I am about to do something that no one has ever done before!

Keith Myers

Joined: 11 Feb 11

Posts: 4963

Credit: 18701004226

RAC: 6260488

Mikey, your spreadsheet needs

28 Feb 2023 21:02:57 UTC

Message 208946 in response to message 208940

(moderation:

)

Mikey, your spreadsheet needs a bit of updating to current project states. Who runs what, who is active still etc.

Ian&Steve C.

Joined: 19 Jan 20

Posts: 3945

Credit: 46620742642

RAC: 64201356

Dido wrote: I was wondering,

28 Feb 2023 21:10:29 UTC

Message 208948 in response to message 208939

(moderation:

)

Dido wrote:

I was wondering, do you own the computers with server CPUs on your profile here?

yes I do. The EPYC systems make great multi-GPU systems.

_________________________________________________________________________

ASROCK

Joined: 12 Jan 15

Posts: 15

Credit: 1327826581

RAC: 0

Does anybody know why I can't

28 Feb 2023 22:24:53 UTC

Message 208954

(moderation:

)

Does anybody know why I can't merge some of my VMs from the "Computers" tab on the Web?

I have manually assigned different external IP addresses to some of them upon creation. Could that be the reason?

EDIT: I'm also seeing some weird GPU load dips from 98% to 55% on multiple GPUs in the load profiling software that the data center runs on the entire mainframe. I can confirm the CPU cores are at low utilization, so that's not the problem. Any ideas what could be causing that. Is there a debugging feature available for Boinc apps?

The app in question is "Gamma-ray pulsar binary search #1 on GPUs v1.24 () x86_64-pc-linux-gnu"

mikey

Joined: 22 Jan 05

Posts: 12678

Credit: 1839078099

RAC: 4035

Keith Myers wrote: Mikey,

28 Feb 2023 22:45:23 UTC

Message 208956 in response to message 208946

(moderation:

)

Keith Myers wrote:

Mikey, your spreadsheet needs a bit of updating to current project states. Who runs what, who is active still etc.

It's not mine it's the Official Grid Coin White List page

but yes I agree WCG is no longer run by IBM for a one and Minecraft is no longer active for another.

Rodrigo

Joined: 5 Aug 17

Posts: 22

Credit: 249781581

RAC: 6332

EDIT: I'm also seeing some

28 Feb 2023 23:48:29 UTC

Message 208962 in response to message 208954

(moderation:

)

EDIT: I'm also seeing some weird GPU load dips from 98% to 55% on multiple GPUs in the load profiling software that the data center runs on the entire mainframe. I can confirm the CPU cores are at low utilization, so that's not the problem. Any ideas what could be causing that. Is there a debugging feature available for Boinc apps?

Im sure someone can tell better than me, if im wrong, please, correct it. You mentioned on other post that the GPUs are FP32 capable, as far as i know, when that's the case, with FGRPB1G tasks (the Gamma-ray app you mentioned), the FP64 portion of the task is done on the CPU, so the GPU load drops. But as you also mentioned the CPU cores are at low utilization, i dont really know what could be.

Until last year i had a notebook with a Nvidia MX-150 dedicated graphics crunching FGRPB1G tasks, the last 10% of each task took longer and the GPU load drops with the CPU load increasing. But, the MX-150 is FP64 capable, so i'm not sure whats happening.

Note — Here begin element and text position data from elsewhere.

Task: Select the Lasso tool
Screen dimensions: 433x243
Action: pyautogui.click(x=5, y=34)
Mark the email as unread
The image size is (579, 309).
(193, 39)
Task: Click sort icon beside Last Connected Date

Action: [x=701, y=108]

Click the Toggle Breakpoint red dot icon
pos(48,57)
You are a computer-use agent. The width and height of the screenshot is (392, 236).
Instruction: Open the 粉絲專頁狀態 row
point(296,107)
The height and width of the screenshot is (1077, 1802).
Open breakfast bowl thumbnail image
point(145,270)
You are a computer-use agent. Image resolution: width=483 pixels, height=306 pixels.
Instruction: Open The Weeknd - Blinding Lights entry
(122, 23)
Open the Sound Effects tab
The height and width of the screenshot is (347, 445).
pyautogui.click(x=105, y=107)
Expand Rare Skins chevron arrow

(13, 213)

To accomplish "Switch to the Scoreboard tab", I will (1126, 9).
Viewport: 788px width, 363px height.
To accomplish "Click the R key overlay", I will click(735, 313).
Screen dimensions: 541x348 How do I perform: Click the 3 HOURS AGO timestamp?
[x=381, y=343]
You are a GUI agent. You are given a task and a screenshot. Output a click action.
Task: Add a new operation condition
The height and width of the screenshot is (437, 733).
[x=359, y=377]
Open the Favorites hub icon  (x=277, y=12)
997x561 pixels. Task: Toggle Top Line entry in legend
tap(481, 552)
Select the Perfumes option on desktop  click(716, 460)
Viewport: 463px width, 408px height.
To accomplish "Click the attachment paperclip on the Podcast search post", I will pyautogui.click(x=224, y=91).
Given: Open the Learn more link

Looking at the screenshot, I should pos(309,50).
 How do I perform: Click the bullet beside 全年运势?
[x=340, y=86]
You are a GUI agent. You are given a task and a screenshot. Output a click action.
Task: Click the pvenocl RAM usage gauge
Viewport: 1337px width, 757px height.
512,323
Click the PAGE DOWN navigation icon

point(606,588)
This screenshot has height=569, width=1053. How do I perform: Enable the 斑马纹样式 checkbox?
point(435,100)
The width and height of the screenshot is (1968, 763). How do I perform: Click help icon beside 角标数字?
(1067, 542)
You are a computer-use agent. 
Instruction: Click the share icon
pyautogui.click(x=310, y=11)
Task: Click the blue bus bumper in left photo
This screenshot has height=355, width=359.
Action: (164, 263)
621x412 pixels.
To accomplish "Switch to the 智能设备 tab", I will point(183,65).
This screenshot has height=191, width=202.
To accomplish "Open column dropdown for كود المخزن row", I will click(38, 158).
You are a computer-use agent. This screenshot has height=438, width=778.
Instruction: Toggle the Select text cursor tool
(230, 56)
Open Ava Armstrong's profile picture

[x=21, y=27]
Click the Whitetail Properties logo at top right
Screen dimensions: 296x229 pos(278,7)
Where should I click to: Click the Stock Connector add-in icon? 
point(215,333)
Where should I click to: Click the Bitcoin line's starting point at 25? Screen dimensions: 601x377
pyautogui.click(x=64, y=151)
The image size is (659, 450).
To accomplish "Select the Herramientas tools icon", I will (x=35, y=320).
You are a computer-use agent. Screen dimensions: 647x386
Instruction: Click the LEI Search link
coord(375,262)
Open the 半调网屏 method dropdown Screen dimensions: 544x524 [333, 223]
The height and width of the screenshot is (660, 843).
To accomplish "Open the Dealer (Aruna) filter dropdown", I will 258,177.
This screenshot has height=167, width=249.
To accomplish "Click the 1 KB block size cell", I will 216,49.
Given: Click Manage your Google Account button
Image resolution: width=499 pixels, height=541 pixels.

EDIT: The Tesla T4 is also FP64 capable, like the MX-150.

Tom M

Joined: 2 Feb 06

Posts: 6432

Credit: 9561767231

RAC: 9947838

Dido, Glad you got it

1 Mar 2023 18:50:08 UTC

Message 209002

(moderation:

)

Dido,

Glad you got it running. On the regular leaderboard you would need all those systems running under a single computer ID to compete for the top individual system.

You should be able to compete for the top user however.

Your nodes will use considerable more power under load than idling. Who is paying for it?

I note you are showing 46 distinct systems. Not 1,000 :)

May this activity not cause you harm.

Tom M

A Proud member of the O.F.A. (Old Farts Association). Be well, do good work, and keep in touch.® (Garrison Keillor) I want some more patience. RIGHT NOW!

ASROCK

Joined: 12 Jan 15

Posts: 15

Credit: 1327826581

RAC: 0

I thought I got it running,

1 Mar 2023 22:01:14 UTC

Message 209021 in response to message 209002

(moderation:

)

I thought I got it running, but no. If I deploy around 20 VMs concurrently, everything seems to work just fine, but as I increase the number of active VMs, everything becomes unstable. On some VMs the Boinc client would randomly crash, on others I see inexplicable performance degradation, chaotic fluctuations in GPU load, while CPU utilization never exceeds 40% per thread. I've looked extensively at the performance and load profiling data from the mainframe and I can't explain why these issues occur. This is a typical case of demonic possesion. Perhaps, I should hire an exorcist. WTF.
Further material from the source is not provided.